Les premières heures avaient été marquées par des chiffres incertains, notamment parce que la liste exacte des passagers n'était pas immédiatement disponible. Le Guardian, qui relatait la phase initiale de l'opération, faisait état d'un bilan encore provisoire et de renforts maritimes français. Cette source plus ancienne confirme le contexte du naufrage et des recherches, mais pas le bilan final annoncé plusieurs jours plus tard.
Des questions sur l'autorisation du navire
L'Associated Press rapporte que le ferry n'aurait pas été autorisé à transporter des passagers et que son propriétaire aurait reçu un avertissement au sujet d'une possible surcharge. Des plaintes pénales ont été déposées, mais ces éléments ne constituent pas encore les conclusions d'une enquête judiciaire.

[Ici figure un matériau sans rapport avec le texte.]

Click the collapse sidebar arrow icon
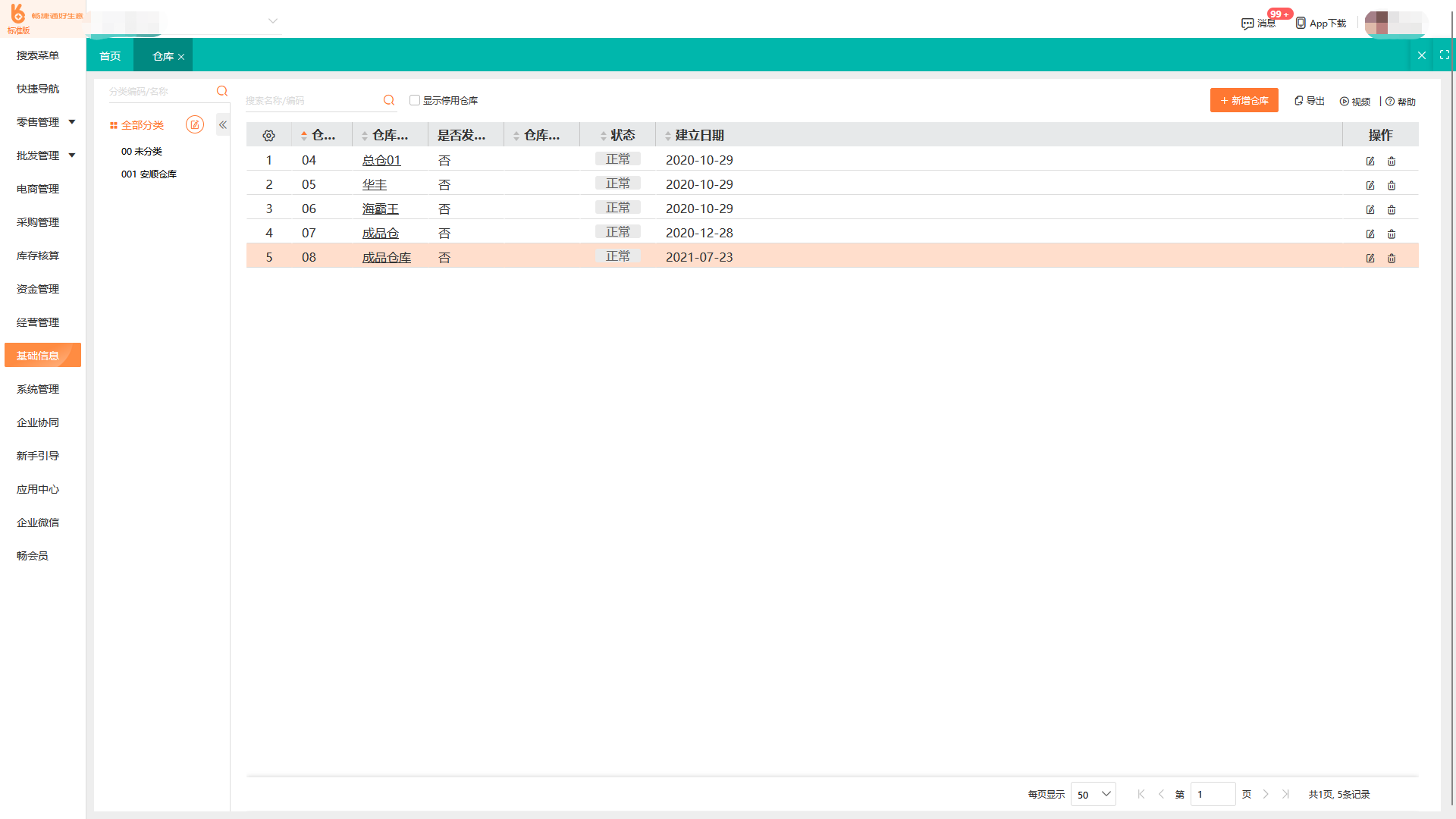 pyautogui.click(x=223, y=124)
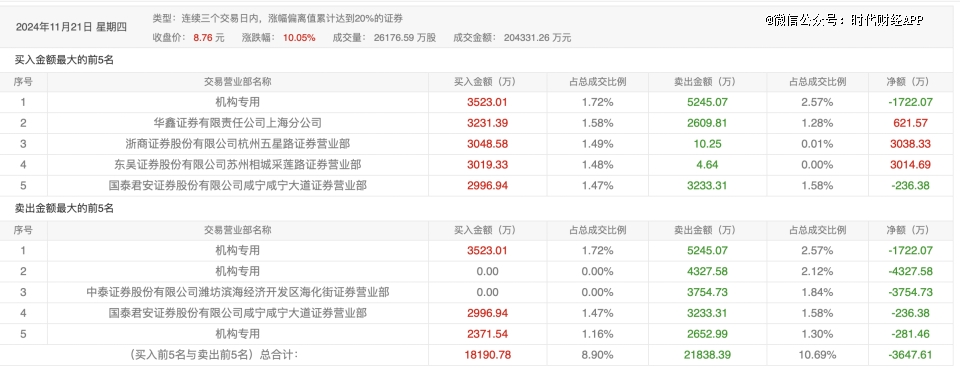Click the 总合计 summary row label
The width and height of the screenshot is (960, 369).
(214, 354)
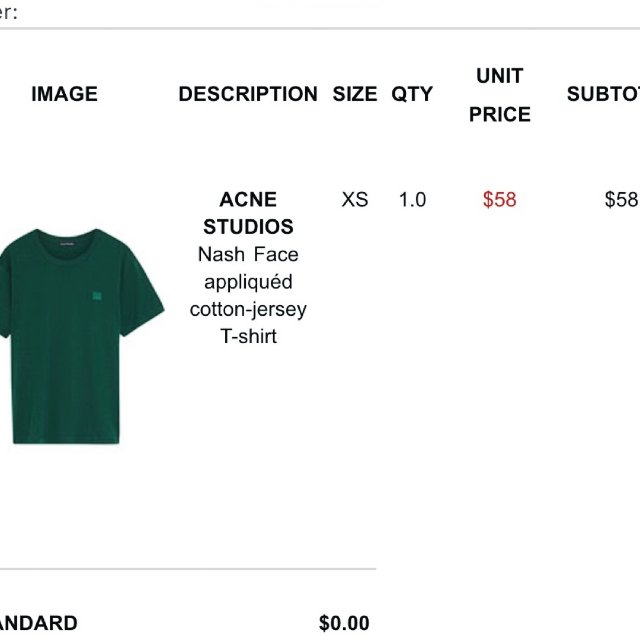Click the 1.0 quantity value
The height and width of the screenshot is (640, 640).
(412, 200)
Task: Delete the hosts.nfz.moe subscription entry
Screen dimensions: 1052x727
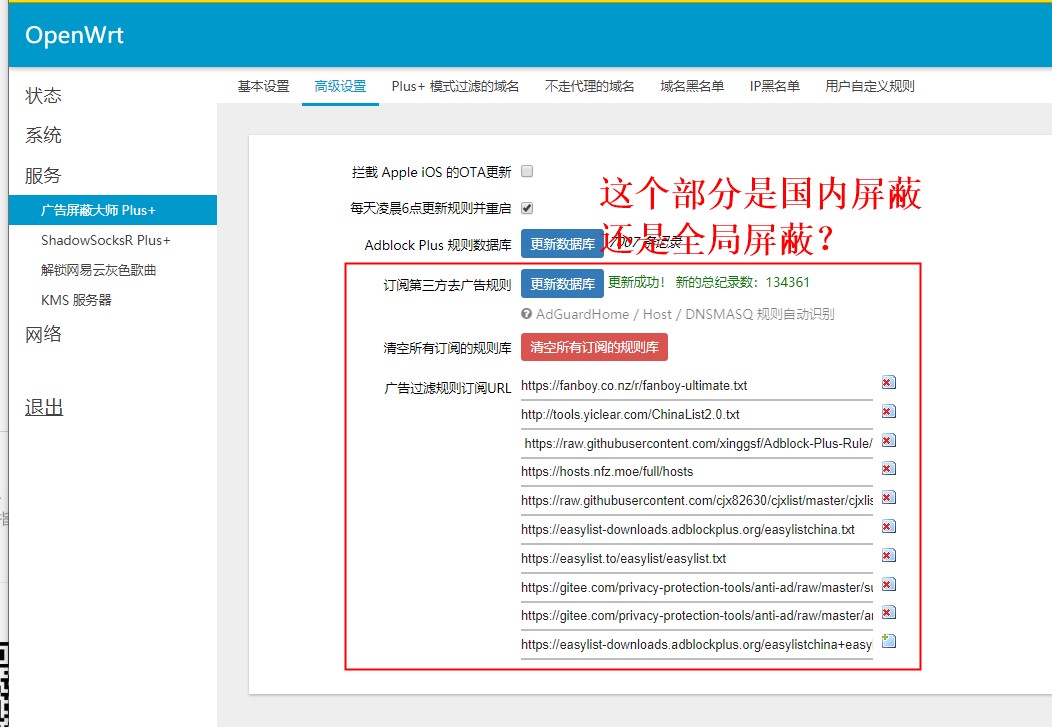Action: pyautogui.click(x=888, y=468)
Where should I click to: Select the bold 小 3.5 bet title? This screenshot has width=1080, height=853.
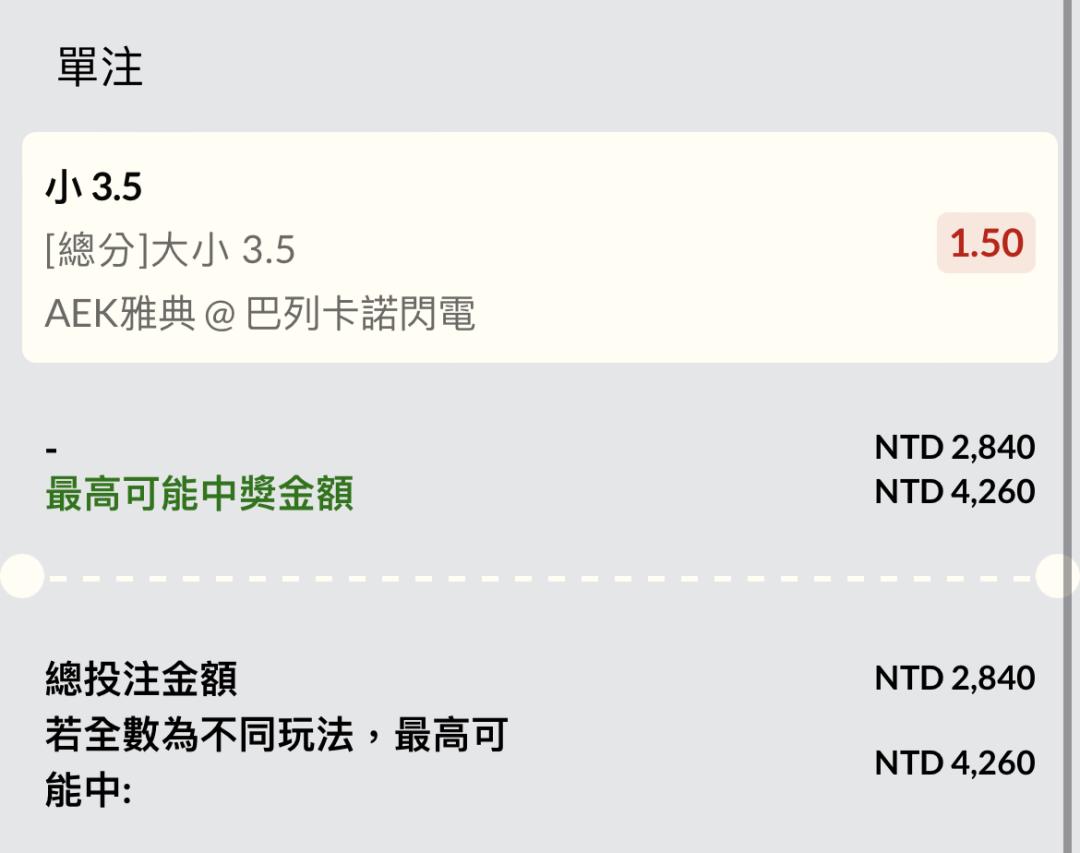tap(94, 187)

Des vents forts, les conditions de mer et la surcharge figurent parmi les facteurs évoqués à ce stade. La cause précise du naufrage n'est toutefois pas établie. Présenter l'un de ces éléments comme la cause définitive irait au-delà des informations disponibles.
Une enquête indépendante promise
Le gouvernement a promis une enquête indépendante. Elle devra déterminer les responsabilités, examiner l'état du navire et préciser les conditions dans lesquelles il a pu prendre la mer avec des passagers. Un hommage national est prévu le 27 septembre.
Pour cet archipel du Pacifique, où les liaisons maritimes relient des communautés dispersées, la catastrophe met aussi en lumière la question du contrôle des navires et de la sécurité des traversées. Les conclusions officielles devront encore établir ce qui aurait pu être évité.